Here you copy the entire structure from userspace, but
I don't actually see the .ts[] array on the stack being
accessed later as you just copy to the user pointer
directly.

> +		for (i = 0; i < multi_clk_get.n_clocks; i++) {
> +			kc = clockid_to_kclock(multi_clk_get.clkid_arr[i]);
> +			if (!kc)
> +				return -EINVAL;
> +			error = kc->clock_get_timespec(multi_clk_get.clkid_arr[i], 
> &kernel_tp);
> +			if (!error && put_timespec64(&kernel_tp, (struct __kernel_timespec 
> __user *)
> +						     &ptp_multi_clk_get->ts[j][i]))
> +				error = -EFAULT;
> +		}

The put_timespec64() and possibly the clockid_to_kclock() have
some overhead that may introduce jitter, so it may be better to
pull that out of the loop and have a fixed-size array
of timespec64 values on the stack and then copy them
at the end.

On the other hand, this will still give less accuracy than the
getcrosststamp() callback with ioctl(PTP_SYS_OFFSET_PRECISE),
so either the last bit of accuracy isn't all that important,
or you need to refine the interface to actually be an
improvement over the chardev.

      Arnd
  
Sagi Maimon Dec. 31, 2023, 4 p.m. UTC | #4
On Fri, Dec 29, 2023 at 5:27 PM Arnd Bergmann <arnd@arndb.de> wrote:
>
> On Thu, Dec 28, 2023, at 13:24, Sagi Maimon wrote:
> > Some user space applications need to read some clocks.

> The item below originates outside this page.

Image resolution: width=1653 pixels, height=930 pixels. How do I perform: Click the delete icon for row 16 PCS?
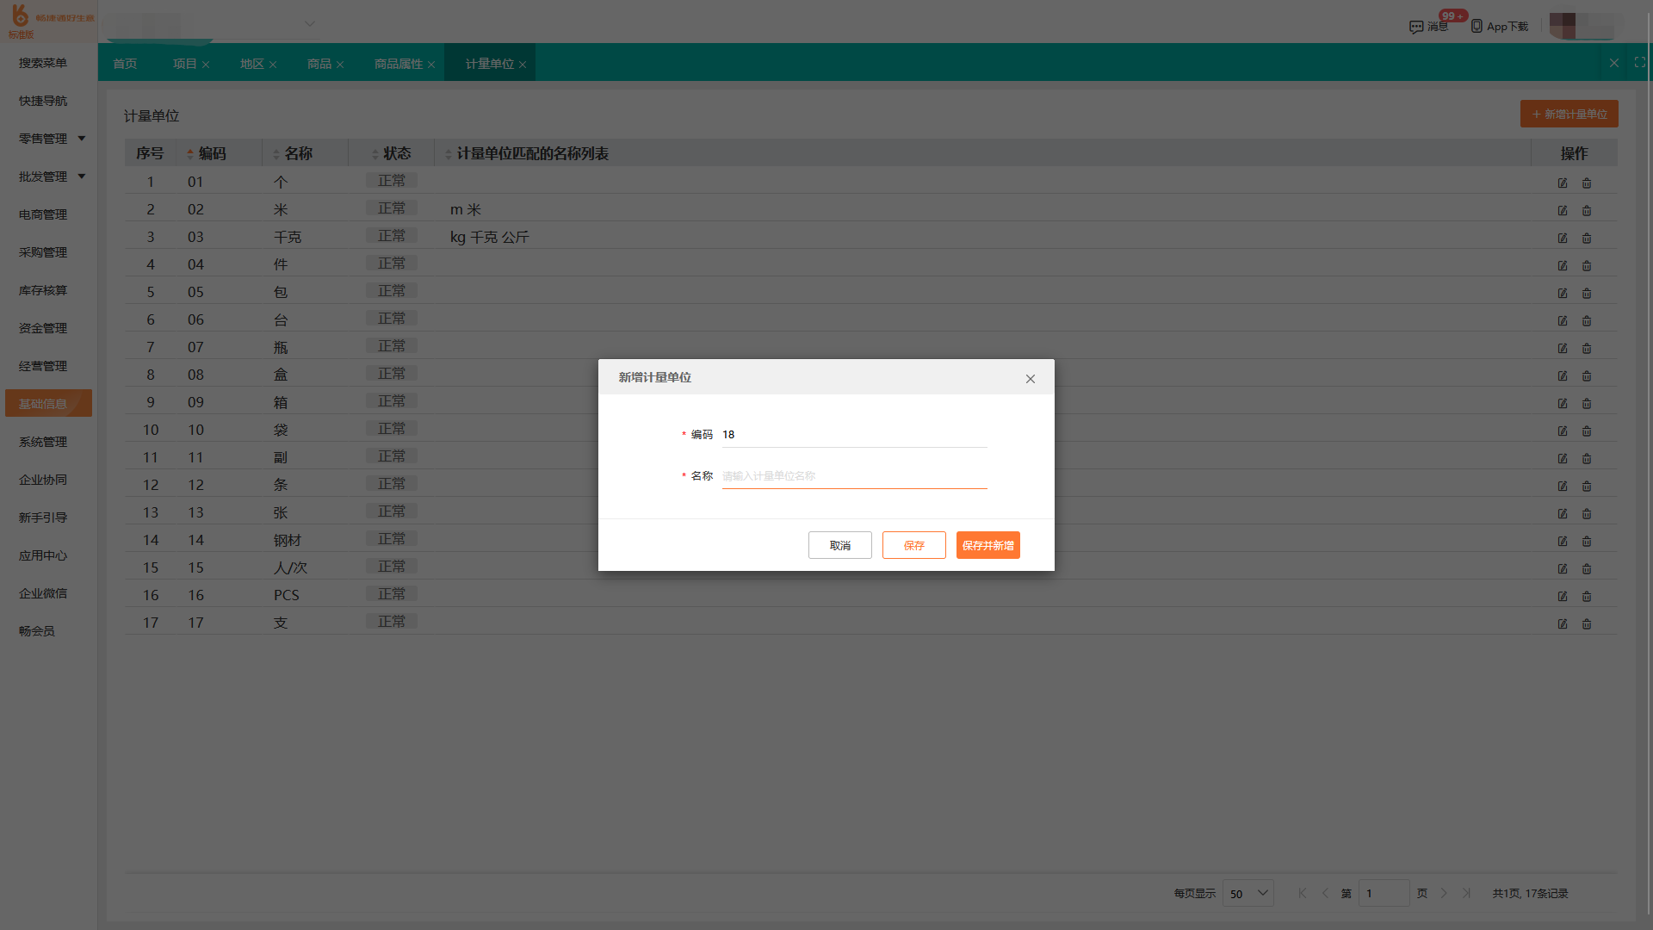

> > Each read requires moving from user space to kernel space.
> > The syscall overhead causes unpredictable delay between N clocks reads
> > Removing this delay causes better synchronization between N clocks.
> >
> > Introduce a new system call multi_clock_gettime, which can be used to measure
> > the offset between multiple clocks, from variety of types: PHC, virtual PHC
> > and various system clocks (CLOCK_REALTIME, CLOCK_MONOTONIC, etc).

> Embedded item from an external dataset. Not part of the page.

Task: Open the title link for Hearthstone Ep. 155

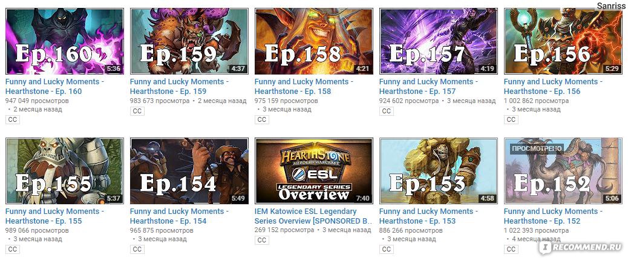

> > The offset includes the total time that the driver needs to read the clock
> > timestamp.
> >
> > New system call allows the reading of a list of clocks - up to PTP_MAX_CLOCKS.
> > Supported clocks IDs: PHC, virtual PHC and various system clocks.

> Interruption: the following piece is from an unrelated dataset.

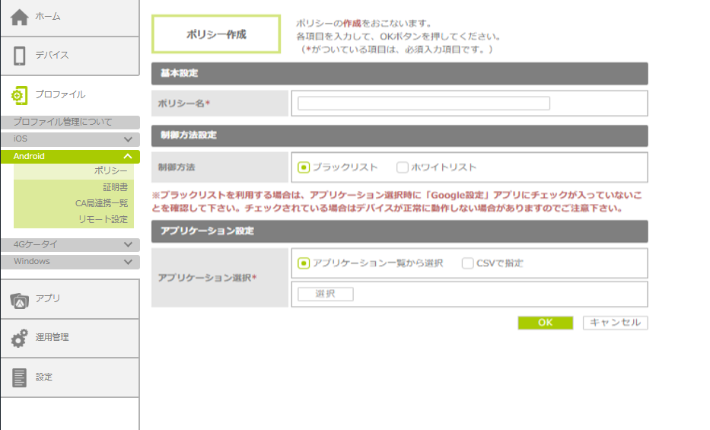Collapse the Android section
710x430 pixels.
click(x=128, y=157)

> > Up to PTP_MAX_SAMPLES times (per clock) in a single system call read.
> > The system call returns n_clocks timestamps for each measurement:
> > - clock 0 timestamp
> > - ...
> > - clock n timestamp
> >
> > Signed-off-by: Sagi Maimon <maimon.sagi@gmail.com>
>
> Hi Sagi,
>
> Exposing an interface to read multiple clocks makes sense to me,
> but I wonder if the interface you use is too inflexible.
>
Arnd - thanks alot for your notes.
> > --- a/include/uapi/asm-generic/unistd.h
> > +++ b/include/uapi/asm-generic/unistd.h
> > @@ -828,9 +828,11 @@ __SYSCALL(__NR_futex_wake, sys_futex_wake)
> >  __SYSCALL(__NR_futex_wait, sys_futex_wait)
> >  #define __NR_futex_requeue 456
> >  __SYSCALL(__NR_futex_requeue, sys_futex_requeue)
> > +#define __NR_multi_clock_gettime 457
> > +__SYSCALL(__NR_multi_clock_gettime, sys_multi_clock_gettime)
> >
> >  #undef __NR_syscalls
> > -#define __NR_syscalls 457
> > +#define __NR_syscalls 458
>
> Site note: hooking it up only here is sufficient for the
> code review but not for inclusion: once we have an agreement
> on the API, this should be added to all architectures at once.
>
> > +#define MULTI_PTP_MAX_CLOCKS 5 /* Max number of clocks */
> > +#define MULTI_PTP_MAX_SAMPLES 10 /* Max allowed offset measurement samples. */
> > +
> > +struct __ptp_multi_clock_get {
> > +     unsigned int n_clocks; /* Desired number of clocks. */
> > +     unsigned int n_samples; /* Desired number of measurements per clock. */
> > +     clockid_t clkid_arr[MULTI_PTP_MAX_CLOCKS]; /* list of clock IDs */
> > +     /*
> > +      * Array of list of n_clocks clocks time samples n_samples times.
> > +      */
> > +     struct  __kernel_timespec ts[MULTI_PTP_MAX_SAMPLES][MULTI_PTP_MAX_CLOCKS];
> > +};
>
> The fixed size arrays here seem to be an unnecessary limitation,
> both MULTI_PTP_MAX_SAMPLES and MULTI_PTP_MAX_CLOCKS are small
> enough that one can come up with scenarios where you would want
> a higher number, but at the same time the structure is already
> 808 bytes long, which is more than you'd normally want to put
> on the kernel stack, and which may take a significant time to
> copy to and from userspace.
>
> Since n_clocks and n_samples are always inputs to the syscall,
> you can just pass them as register arguments and use a dynamically
> sized array instead.
>
Both MULTI_PTP_MAX_SAMPLES and MULTI_PTP_MAX_CLOCKS are enough of any
usage we can think of,
But I think you are right, it is better to use a dynamically sized
array for future use, plus to use less stack memory.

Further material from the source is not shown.